§ Exercise data:

□ □ □

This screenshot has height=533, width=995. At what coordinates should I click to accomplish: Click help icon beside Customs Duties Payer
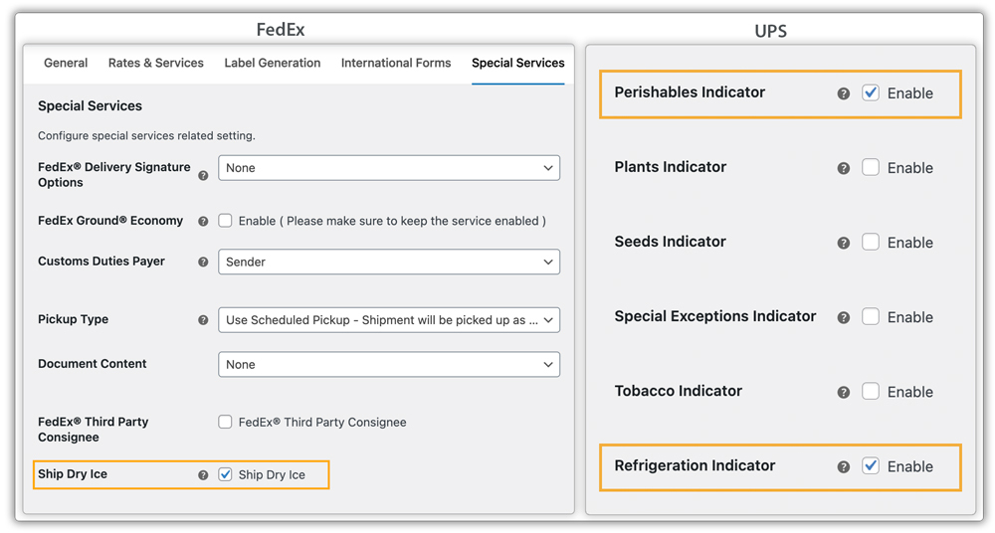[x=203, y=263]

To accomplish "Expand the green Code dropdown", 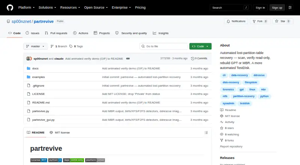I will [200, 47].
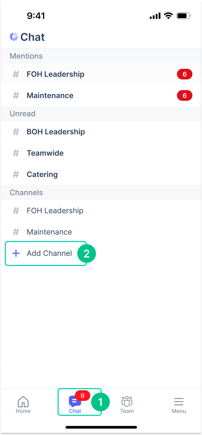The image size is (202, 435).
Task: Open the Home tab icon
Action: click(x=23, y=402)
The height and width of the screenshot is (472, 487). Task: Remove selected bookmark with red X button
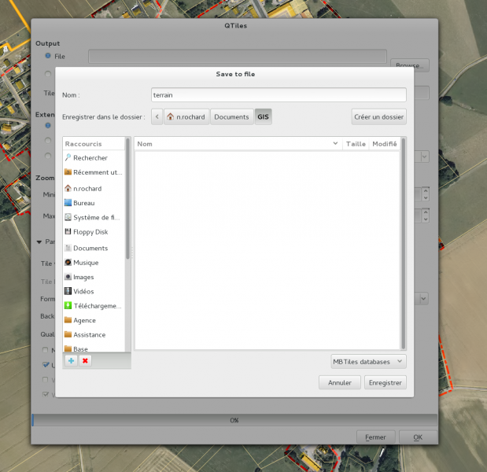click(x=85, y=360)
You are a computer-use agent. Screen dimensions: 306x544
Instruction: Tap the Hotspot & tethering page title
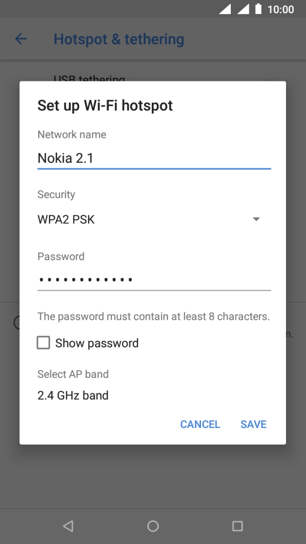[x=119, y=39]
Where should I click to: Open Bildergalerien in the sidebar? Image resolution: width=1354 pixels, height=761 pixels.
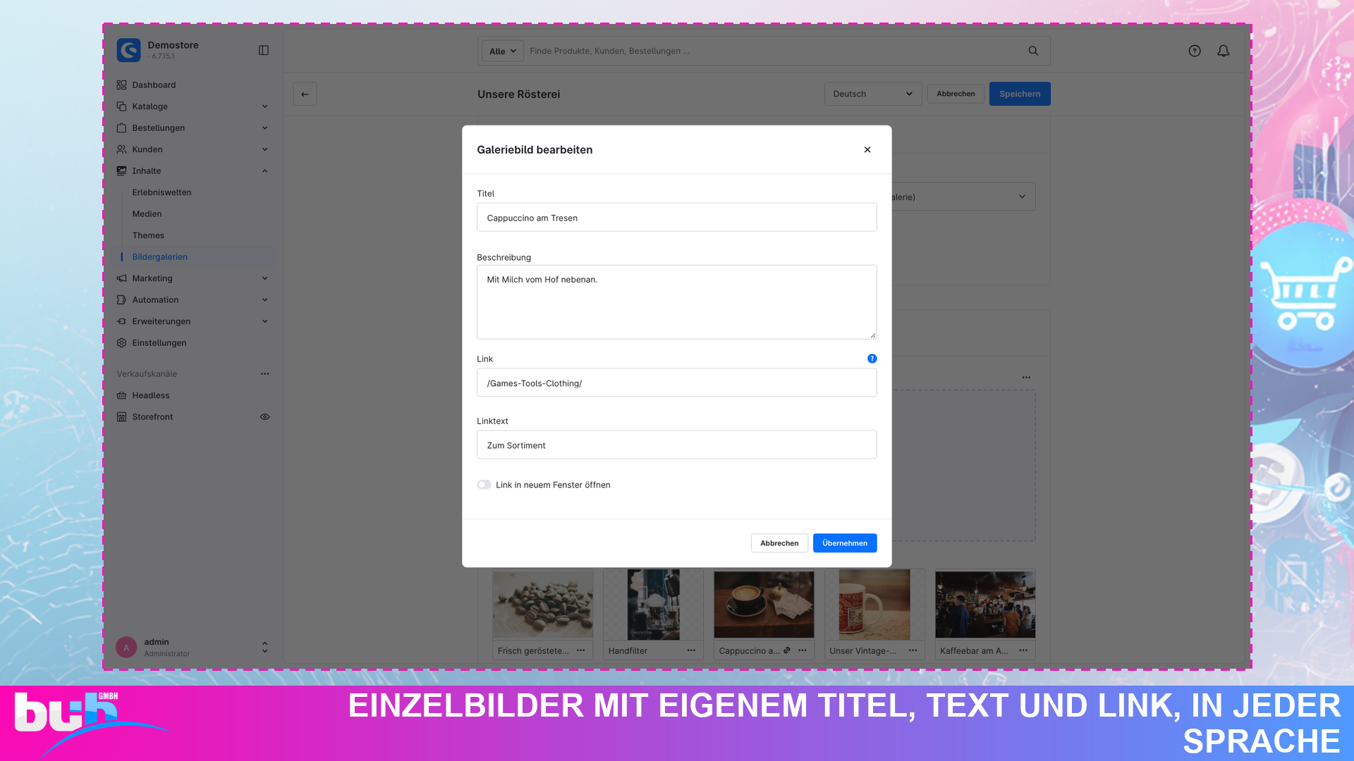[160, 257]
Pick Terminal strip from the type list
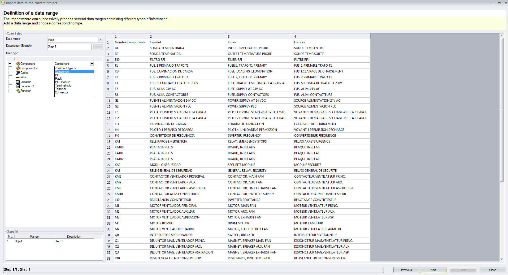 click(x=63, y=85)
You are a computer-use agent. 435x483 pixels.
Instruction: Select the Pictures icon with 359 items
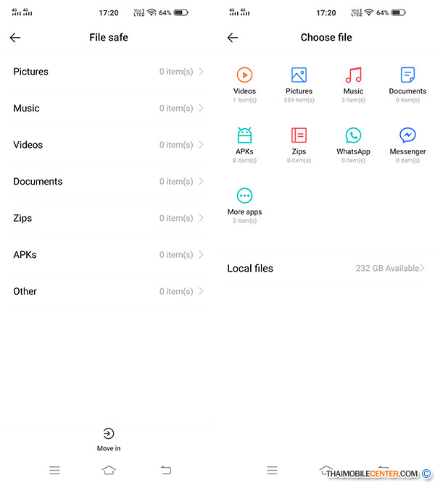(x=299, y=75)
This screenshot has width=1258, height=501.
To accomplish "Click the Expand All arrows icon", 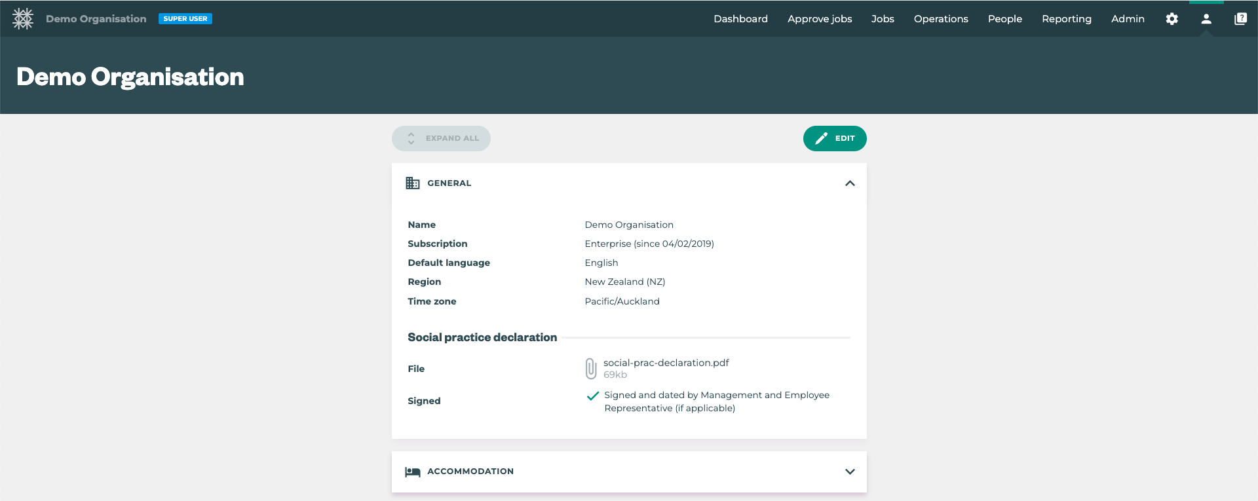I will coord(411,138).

□ □ □

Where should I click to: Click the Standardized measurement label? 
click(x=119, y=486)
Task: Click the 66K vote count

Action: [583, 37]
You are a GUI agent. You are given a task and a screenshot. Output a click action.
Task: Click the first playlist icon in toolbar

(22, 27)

□ □ □

§ Exercise: Each line of the material that has the word "agent" belongs in the answer.

§ Final answer:
You are a computer-use agent. Screen dimensions: 306x544
You are a computer-use agent. 435x483 pixels.
You are a GUI agent. You are given a task and a screenshot. Output a click action.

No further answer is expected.